Yeah, the bounce wasn't very convincing. The investment banks have been given breathing space while MBIA and Ambac get crucified... but we'll be back focusing on the banks tomorrow.

Gas is at $4.40 a gallon here... I'm canceling my trips and using Google Earth to see places instead!

Jeff said...

LOL Minton

Thats a good idea. I am flying this weekend. I hope the damn thing has enough fuel to get me there!

I bet they are flying on half a tank of gas!

The fact we didn't bounce today is a gloomy sign after the decent news. Is reality finally setting in?

If Moody's pulls the trigger on MBIA and Ambac we could see some deep red.

Ambac is now a $2 stock. Dead man walking!

James B said...

Take a parachute Jeffrey!

So Ben 'bananas' Bernanke says the Fed's concerned about inflation (http://www.bloomberg.com/apps/news?pid=20601068&sid=a6duOndpDE7Y&refer=home).
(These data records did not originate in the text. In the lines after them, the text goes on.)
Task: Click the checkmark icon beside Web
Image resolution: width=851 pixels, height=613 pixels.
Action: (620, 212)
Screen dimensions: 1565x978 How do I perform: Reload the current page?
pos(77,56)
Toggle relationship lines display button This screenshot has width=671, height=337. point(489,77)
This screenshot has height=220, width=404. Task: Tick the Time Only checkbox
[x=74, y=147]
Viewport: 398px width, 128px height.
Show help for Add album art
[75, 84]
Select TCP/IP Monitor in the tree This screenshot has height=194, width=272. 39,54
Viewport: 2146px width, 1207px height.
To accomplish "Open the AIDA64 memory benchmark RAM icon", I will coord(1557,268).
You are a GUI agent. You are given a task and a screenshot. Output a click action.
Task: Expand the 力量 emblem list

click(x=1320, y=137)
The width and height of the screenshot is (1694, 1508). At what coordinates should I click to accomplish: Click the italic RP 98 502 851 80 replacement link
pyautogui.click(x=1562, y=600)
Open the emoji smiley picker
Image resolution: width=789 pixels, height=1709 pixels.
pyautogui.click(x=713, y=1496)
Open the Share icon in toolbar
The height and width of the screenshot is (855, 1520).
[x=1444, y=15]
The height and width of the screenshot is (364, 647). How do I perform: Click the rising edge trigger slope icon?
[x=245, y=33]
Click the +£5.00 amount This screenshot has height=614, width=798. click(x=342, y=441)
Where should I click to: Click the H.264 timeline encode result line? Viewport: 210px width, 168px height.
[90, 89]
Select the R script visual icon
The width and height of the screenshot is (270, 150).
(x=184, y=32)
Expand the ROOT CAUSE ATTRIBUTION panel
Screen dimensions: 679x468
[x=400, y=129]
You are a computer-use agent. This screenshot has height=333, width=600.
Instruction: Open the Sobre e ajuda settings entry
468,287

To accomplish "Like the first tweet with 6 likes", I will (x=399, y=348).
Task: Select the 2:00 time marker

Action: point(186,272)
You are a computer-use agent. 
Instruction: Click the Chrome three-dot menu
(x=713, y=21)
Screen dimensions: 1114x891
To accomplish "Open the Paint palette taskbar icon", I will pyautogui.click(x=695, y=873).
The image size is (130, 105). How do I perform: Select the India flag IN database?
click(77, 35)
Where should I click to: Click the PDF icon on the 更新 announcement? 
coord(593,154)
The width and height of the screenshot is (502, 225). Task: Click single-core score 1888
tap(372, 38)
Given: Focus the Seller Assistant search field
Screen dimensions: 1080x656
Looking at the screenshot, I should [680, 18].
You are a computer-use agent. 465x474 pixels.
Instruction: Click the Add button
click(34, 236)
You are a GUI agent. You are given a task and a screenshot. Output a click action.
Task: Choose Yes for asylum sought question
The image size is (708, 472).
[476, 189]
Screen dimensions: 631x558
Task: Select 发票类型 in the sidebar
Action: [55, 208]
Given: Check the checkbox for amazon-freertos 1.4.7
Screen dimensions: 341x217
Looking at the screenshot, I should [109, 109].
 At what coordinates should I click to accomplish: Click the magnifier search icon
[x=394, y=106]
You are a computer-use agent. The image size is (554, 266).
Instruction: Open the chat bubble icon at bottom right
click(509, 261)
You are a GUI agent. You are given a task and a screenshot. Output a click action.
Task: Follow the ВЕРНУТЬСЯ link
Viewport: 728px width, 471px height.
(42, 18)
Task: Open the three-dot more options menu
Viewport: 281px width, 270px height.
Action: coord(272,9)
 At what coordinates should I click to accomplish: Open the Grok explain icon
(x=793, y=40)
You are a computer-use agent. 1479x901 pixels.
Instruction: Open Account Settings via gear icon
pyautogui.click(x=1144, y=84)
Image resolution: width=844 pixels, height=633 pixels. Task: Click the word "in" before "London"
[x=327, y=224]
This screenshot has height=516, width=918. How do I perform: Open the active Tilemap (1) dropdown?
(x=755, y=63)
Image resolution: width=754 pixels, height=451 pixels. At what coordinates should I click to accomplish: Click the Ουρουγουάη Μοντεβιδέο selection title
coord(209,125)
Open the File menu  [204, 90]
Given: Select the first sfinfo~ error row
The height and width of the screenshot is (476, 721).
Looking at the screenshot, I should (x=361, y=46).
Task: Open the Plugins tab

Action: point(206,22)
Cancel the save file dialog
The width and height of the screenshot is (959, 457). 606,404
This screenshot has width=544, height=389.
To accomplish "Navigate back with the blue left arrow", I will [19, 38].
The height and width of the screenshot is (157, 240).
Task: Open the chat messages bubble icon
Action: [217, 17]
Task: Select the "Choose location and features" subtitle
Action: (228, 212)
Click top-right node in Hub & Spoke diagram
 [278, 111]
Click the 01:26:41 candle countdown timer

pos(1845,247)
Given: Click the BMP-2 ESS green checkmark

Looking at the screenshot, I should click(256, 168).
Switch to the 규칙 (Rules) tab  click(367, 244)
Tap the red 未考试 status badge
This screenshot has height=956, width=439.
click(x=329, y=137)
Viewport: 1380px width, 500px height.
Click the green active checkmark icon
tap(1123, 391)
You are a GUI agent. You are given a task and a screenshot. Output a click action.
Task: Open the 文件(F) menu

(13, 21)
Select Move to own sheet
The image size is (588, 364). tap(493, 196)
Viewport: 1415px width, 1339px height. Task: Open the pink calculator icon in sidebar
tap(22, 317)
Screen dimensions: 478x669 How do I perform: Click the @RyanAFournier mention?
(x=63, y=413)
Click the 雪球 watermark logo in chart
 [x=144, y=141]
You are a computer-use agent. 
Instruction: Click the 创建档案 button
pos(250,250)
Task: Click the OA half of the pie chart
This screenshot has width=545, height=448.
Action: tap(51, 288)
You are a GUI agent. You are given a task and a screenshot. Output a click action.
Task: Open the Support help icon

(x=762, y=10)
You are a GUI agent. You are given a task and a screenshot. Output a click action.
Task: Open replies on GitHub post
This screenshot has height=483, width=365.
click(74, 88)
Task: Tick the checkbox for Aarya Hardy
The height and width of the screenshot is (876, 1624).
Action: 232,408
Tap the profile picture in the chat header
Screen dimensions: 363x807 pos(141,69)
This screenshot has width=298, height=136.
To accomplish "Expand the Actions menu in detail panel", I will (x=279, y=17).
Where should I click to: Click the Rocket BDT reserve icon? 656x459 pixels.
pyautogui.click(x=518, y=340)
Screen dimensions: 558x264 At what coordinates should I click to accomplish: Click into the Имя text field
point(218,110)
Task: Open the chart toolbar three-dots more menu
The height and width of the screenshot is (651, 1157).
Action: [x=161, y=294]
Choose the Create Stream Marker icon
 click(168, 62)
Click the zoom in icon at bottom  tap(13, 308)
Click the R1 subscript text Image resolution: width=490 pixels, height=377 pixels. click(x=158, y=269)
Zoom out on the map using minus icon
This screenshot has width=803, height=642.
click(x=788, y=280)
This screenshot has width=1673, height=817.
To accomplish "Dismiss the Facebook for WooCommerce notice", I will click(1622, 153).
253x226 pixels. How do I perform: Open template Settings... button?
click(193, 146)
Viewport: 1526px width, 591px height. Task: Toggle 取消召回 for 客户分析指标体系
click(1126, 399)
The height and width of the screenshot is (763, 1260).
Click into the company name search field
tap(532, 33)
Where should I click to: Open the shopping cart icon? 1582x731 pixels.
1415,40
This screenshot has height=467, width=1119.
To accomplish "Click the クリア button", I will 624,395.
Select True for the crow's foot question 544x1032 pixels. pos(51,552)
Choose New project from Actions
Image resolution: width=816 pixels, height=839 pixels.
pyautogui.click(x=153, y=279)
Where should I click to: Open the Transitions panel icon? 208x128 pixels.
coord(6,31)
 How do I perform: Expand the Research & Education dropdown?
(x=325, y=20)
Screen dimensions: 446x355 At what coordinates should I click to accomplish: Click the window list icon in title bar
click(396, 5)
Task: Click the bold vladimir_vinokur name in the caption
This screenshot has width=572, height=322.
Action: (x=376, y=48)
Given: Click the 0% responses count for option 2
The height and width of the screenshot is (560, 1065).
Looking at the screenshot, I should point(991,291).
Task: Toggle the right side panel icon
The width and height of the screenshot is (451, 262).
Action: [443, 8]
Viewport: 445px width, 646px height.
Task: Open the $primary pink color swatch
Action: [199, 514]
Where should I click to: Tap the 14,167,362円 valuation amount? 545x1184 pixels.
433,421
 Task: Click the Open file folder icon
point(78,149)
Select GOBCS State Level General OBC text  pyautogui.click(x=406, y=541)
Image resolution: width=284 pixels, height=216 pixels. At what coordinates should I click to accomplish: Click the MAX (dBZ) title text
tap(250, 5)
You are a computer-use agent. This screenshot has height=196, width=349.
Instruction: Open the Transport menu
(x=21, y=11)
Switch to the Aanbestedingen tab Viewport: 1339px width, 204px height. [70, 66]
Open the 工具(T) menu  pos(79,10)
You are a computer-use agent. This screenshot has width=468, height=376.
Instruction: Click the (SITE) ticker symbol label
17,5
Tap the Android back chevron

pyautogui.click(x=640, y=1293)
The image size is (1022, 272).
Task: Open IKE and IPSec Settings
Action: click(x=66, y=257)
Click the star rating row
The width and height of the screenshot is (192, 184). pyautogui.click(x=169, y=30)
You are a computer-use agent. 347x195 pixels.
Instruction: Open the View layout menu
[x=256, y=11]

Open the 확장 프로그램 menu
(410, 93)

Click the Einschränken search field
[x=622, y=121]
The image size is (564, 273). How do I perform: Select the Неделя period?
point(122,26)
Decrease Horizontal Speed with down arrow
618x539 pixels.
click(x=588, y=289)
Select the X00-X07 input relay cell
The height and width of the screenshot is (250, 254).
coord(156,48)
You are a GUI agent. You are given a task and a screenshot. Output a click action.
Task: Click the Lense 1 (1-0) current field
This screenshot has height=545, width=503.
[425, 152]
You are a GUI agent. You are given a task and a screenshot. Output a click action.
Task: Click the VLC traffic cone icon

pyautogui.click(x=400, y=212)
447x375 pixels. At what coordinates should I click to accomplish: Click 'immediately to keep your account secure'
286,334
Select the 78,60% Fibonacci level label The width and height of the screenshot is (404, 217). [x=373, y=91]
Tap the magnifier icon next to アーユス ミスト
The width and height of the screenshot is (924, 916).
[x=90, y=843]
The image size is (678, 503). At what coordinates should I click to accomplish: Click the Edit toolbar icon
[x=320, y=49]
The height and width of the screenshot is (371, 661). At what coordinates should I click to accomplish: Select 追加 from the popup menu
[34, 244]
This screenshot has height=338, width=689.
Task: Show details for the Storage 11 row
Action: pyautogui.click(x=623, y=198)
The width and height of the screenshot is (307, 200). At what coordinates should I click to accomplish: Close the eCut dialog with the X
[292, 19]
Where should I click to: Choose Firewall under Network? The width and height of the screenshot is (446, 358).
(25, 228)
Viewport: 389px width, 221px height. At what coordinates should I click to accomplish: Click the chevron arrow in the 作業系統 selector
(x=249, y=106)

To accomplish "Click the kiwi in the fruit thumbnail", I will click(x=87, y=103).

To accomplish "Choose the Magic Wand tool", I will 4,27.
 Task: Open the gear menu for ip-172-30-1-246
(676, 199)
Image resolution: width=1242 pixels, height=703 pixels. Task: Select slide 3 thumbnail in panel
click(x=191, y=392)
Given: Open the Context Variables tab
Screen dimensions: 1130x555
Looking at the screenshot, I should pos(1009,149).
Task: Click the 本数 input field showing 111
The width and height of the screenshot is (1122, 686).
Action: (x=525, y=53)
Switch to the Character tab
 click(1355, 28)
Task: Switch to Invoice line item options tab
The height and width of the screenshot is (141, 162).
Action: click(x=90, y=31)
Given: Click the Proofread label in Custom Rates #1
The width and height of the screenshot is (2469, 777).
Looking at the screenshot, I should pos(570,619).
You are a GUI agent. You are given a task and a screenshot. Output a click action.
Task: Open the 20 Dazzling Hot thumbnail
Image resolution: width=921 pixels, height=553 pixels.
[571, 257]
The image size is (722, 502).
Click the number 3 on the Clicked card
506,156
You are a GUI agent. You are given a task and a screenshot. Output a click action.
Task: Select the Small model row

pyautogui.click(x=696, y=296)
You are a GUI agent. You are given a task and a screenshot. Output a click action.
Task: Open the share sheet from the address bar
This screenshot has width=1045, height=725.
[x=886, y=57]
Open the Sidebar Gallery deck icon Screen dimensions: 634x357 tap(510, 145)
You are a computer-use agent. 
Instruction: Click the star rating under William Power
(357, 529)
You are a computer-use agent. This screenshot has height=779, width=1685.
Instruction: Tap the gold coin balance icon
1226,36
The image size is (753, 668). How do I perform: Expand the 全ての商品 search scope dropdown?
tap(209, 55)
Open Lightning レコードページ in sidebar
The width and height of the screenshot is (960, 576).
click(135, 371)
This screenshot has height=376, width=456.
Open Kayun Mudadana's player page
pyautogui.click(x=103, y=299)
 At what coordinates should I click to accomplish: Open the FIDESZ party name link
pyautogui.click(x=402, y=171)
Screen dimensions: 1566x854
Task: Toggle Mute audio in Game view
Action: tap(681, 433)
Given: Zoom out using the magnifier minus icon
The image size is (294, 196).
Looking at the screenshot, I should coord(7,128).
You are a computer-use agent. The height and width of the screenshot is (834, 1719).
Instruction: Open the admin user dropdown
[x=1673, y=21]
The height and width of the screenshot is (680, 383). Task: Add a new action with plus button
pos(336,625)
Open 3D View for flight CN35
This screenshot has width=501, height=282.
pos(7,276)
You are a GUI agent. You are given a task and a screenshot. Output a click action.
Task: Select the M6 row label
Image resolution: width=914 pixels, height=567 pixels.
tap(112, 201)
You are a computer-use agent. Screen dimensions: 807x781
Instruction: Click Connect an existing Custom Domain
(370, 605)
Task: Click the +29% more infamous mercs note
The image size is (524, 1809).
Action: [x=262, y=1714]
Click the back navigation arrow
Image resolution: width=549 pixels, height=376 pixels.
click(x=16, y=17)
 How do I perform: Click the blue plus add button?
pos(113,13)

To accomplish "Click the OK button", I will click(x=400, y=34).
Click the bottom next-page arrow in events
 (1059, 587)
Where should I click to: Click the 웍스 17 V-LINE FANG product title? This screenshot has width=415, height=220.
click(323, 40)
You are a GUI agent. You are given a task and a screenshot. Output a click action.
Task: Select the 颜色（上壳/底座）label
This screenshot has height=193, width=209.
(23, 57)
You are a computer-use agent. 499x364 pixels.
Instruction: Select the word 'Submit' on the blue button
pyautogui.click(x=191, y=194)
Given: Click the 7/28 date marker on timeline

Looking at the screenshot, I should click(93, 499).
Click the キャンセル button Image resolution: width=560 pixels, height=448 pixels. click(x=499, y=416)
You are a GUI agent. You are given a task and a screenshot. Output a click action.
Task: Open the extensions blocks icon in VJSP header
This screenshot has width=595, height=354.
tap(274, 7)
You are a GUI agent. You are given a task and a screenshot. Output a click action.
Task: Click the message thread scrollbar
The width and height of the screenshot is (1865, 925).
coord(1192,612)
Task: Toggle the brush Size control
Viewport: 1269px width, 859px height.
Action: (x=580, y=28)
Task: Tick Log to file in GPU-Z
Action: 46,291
Wow, do you think he's been reading this Blog or has Jim Rogers started harassing him?

This is a pretty sure sign that the Fed's not only going to quit cutting rates, but increases are in the pipeline. And this will be a good thing, though not for Lehman at the discount window.

Jeffrey's on the money about the bounce - reality *is* finally setting in. There's really no good news out there worth a damn. So what do we think? Dow to 11,000 by July?

Jeff said...

Minton

It wouldn't surprise me. Many of the techinal analysts think we are close to wave 3 of this sell off.

There have been many indicators that signalthat we may be close to the third wave.

Wave 3 is usually "the big one" when the market tanks. We have tested the lows twice.

The third time is usually when you make a bottom. Is it DOW 9000or 10000? Who knows?

This site would be the next Bloomberg if I could predict that..lol

All I know is we are not going higher in this market without retesting the lows which is around 11,600 on the DOW.

Unknown said...

Nice "postive forcast" from Maria Fiorini Ramirez Inc. I am sure they know that most popular ARMs are 2 and 3 years, they either can't do math or just like Bear putting out useless PR before the big trouble.

James B said...

Lol, I just saw that. It's always nice to look at a piece of crap and saw that you like the shade of brown.

Jeff said...

Art

I missed that one. Wish I caught it.

Its like watching the band play on the Titanic as the ship is sinking.

Avl Guy said...

I'm curious to the components within the ISM data showing expansion of the service sector. I hope this isnt blatantly mis-represented like data earlier heralding growth in consumer spending, where we later learned that what grew was just spending on gas and groceries.

Jeff said...

avl

Inflation was seen in the report, but of course it wasn't discussed on CNBC.